Problem statement:
Look below for the line containing "Task: Open the ヒープウォーカー section"; from there through the line containing "Task: Activate the Zoom magnifier tool", both lines included, please set down each line exactly and nothing else.
+---+
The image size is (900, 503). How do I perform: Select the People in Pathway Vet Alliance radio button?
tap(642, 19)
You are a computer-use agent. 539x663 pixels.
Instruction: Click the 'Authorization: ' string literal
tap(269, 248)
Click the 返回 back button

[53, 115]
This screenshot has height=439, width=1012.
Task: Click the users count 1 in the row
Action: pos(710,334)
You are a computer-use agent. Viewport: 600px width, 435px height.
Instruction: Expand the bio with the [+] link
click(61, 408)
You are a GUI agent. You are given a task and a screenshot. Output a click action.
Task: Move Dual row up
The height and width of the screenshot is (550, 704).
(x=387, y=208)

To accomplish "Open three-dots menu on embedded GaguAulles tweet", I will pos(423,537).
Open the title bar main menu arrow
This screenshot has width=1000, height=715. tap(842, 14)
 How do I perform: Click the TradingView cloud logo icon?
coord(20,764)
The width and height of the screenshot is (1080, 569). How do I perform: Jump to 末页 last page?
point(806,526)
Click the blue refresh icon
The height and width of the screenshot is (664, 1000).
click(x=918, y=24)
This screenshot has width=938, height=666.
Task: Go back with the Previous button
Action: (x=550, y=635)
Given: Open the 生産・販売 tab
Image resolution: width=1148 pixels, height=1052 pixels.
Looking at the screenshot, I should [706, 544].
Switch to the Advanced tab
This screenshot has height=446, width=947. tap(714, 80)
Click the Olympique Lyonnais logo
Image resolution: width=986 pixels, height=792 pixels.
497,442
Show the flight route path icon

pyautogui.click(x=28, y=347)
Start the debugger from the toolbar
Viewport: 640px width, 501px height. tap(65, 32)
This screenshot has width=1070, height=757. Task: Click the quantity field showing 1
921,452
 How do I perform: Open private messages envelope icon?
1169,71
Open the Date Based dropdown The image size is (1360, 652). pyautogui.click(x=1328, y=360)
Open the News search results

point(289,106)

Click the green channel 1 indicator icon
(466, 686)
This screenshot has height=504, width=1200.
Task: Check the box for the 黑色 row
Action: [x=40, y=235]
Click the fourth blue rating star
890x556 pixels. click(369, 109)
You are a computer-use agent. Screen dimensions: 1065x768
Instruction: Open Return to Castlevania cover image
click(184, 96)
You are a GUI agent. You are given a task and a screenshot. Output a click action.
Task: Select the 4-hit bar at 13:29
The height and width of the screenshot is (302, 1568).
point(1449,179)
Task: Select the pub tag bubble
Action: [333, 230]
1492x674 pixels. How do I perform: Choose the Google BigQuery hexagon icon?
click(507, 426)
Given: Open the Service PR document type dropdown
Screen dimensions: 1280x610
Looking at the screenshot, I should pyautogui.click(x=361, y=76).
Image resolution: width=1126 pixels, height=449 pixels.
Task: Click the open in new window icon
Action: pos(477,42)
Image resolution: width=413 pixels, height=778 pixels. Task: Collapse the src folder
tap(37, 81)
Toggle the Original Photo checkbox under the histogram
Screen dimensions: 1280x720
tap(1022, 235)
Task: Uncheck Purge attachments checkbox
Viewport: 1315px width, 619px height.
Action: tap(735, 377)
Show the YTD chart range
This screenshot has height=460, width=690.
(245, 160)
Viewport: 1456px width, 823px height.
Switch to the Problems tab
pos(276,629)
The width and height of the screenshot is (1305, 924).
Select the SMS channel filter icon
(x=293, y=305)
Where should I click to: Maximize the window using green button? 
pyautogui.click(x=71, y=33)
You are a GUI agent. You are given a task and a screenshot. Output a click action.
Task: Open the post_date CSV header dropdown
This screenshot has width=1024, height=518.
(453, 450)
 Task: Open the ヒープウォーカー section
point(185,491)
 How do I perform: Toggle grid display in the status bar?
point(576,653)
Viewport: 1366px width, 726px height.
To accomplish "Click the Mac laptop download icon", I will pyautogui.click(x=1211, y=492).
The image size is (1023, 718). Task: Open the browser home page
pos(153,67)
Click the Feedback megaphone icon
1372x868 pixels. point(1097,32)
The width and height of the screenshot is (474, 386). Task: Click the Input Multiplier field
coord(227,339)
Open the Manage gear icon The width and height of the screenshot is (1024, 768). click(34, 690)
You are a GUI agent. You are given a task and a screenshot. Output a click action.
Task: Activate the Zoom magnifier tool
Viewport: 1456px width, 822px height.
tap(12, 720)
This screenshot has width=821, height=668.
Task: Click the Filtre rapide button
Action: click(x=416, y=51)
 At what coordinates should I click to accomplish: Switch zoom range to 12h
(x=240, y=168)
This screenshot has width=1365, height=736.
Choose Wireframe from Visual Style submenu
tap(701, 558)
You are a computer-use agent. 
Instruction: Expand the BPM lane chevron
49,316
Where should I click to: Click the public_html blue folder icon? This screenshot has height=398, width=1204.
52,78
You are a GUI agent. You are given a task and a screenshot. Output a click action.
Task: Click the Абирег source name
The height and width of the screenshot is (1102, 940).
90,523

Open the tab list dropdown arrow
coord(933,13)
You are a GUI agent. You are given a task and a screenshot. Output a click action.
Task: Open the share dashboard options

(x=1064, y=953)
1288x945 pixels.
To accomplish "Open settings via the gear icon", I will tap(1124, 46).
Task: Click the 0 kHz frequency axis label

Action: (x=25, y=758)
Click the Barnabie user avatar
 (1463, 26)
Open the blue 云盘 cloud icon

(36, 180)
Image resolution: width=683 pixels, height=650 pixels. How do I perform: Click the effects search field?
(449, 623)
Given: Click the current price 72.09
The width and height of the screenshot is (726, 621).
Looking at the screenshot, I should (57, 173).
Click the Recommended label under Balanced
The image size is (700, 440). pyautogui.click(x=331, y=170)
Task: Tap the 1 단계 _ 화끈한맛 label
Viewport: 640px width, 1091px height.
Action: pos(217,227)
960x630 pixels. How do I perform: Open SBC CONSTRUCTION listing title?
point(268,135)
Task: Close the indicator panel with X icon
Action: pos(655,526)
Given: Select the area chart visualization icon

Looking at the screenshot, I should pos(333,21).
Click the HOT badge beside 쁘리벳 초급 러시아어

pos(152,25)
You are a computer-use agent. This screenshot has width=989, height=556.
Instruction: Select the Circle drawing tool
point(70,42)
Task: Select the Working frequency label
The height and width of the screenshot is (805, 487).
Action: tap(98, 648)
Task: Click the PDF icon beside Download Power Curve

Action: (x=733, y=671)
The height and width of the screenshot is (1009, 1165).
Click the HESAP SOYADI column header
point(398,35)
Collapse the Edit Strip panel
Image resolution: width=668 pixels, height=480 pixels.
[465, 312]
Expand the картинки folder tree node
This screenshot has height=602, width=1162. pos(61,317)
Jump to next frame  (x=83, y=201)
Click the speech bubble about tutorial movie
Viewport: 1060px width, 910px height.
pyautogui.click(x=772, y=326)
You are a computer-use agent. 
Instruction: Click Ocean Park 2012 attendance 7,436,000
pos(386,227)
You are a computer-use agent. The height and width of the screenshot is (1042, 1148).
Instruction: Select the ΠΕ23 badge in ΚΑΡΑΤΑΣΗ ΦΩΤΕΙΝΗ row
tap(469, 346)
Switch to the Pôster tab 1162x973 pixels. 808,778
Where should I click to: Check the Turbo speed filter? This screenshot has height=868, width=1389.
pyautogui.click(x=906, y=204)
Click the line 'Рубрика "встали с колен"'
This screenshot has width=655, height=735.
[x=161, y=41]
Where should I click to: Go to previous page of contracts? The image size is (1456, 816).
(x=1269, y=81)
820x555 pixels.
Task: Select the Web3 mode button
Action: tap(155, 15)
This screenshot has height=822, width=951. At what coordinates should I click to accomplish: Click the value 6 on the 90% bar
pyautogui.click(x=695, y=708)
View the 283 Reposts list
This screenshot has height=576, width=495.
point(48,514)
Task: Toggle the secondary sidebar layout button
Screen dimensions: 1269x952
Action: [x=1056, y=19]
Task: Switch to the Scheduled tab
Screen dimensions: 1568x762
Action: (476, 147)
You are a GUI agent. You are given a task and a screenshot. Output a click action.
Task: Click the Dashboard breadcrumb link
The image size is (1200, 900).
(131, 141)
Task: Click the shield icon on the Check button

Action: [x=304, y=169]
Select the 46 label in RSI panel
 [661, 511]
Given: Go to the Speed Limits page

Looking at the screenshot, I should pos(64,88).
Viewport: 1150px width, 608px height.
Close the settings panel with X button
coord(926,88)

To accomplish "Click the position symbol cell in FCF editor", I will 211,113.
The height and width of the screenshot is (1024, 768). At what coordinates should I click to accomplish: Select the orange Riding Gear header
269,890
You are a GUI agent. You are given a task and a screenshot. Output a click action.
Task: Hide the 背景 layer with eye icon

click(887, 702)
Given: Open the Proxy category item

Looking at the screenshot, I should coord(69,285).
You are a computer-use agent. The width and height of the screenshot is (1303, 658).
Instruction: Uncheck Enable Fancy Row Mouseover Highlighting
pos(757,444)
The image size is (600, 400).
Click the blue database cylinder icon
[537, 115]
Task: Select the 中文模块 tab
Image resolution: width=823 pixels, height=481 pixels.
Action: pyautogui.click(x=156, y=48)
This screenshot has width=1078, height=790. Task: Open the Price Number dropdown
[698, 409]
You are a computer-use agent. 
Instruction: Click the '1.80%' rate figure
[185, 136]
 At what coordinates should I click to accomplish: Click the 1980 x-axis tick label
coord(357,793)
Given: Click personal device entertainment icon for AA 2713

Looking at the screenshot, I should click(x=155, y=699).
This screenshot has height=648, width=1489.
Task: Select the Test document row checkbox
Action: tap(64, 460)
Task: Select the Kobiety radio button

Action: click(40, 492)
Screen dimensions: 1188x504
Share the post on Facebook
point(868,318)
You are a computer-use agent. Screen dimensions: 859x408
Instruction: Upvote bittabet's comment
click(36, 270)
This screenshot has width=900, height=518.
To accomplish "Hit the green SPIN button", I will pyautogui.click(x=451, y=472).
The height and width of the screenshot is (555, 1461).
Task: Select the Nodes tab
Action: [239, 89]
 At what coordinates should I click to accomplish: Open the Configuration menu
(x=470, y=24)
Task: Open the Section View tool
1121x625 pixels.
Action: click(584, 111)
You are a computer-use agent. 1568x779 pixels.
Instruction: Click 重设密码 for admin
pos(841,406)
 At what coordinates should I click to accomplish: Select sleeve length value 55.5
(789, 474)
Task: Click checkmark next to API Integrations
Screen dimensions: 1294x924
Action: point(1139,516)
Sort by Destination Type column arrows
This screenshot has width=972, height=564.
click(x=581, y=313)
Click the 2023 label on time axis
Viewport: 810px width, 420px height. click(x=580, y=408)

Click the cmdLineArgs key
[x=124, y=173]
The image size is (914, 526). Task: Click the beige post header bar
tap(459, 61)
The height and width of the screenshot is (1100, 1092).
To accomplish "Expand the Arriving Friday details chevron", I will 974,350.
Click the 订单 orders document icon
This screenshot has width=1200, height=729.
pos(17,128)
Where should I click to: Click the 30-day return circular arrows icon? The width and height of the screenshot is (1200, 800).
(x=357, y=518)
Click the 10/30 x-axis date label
+---+
Response box:
 Task: Open the ヒープウォーカー section
point(185,491)
 How do I perform: Toggle grid display in the status bar?
point(576,653)
Viewport: 1366px width, 726px height.
To accomplish "Click the Mac laptop download icon", I will pyautogui.click(x=1211, y=492).
The image size is (1023, 718). Task: Open the browser home page
pos(153,67)
Click the Feedback megaphone icon
1372x868 pixels. point(1097,32)
The width and height of the screenshot is (474, 386). Task: Click the Input Multiplier field
coord(227,339)
Open the Manage gear icon The width and height of the screenshot is (1024, 768). click(34, 690)
You are a GUI agent. You are given a task and a screenshot. Output a click action.
Task: Activate the Zoom magnifier tool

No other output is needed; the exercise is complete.